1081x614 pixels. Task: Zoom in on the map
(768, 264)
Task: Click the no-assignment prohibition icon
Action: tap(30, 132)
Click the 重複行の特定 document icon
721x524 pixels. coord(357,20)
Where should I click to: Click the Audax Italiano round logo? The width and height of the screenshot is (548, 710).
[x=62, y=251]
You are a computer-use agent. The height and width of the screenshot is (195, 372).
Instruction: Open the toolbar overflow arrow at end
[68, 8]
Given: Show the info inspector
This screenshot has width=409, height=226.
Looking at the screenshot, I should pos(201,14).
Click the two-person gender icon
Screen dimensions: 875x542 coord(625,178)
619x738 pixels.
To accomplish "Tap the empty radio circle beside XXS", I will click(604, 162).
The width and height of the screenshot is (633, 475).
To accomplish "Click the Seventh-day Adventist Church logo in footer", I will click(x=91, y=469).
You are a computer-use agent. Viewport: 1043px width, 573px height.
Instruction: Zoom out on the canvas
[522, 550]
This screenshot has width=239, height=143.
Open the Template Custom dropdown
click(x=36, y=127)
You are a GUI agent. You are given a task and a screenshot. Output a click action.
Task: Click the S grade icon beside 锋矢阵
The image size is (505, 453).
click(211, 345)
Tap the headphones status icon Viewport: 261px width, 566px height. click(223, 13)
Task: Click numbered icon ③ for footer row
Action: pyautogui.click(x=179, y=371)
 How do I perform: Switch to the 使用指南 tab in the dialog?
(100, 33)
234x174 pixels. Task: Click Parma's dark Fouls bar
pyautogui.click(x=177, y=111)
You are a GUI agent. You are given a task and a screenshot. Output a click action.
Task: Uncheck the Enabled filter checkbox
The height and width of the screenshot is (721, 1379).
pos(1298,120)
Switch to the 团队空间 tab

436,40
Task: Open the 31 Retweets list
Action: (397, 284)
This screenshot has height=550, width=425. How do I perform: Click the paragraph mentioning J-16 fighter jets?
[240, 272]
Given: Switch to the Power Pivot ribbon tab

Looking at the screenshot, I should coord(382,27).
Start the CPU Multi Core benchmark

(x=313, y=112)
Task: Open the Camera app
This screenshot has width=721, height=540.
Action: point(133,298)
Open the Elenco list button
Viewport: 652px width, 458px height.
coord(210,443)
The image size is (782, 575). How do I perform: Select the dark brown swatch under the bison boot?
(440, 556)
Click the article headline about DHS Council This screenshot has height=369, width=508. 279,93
━━━━━━━━
Beginning with the line that contains "Start the CPU Multi Core benchmark" and ending with the last line of the data above, return those lines exactly and nothing else.

Problem solution ->
Start the CPU Multi Core benchmark

(x=313, y=112)
Task: Open the Camera app
This screenshot has width=721, height=540.
Action: point(133,298)
Open the Elenco list button
Viewport: 652px width, 458px height.
coord(210,443)
The image size is (782, 575). How do I perform: Select the dark brown swatch under the bison boot?
(440, 556)
Click the article headline about DHS Council This screenshot has height=369, width=508. 279,93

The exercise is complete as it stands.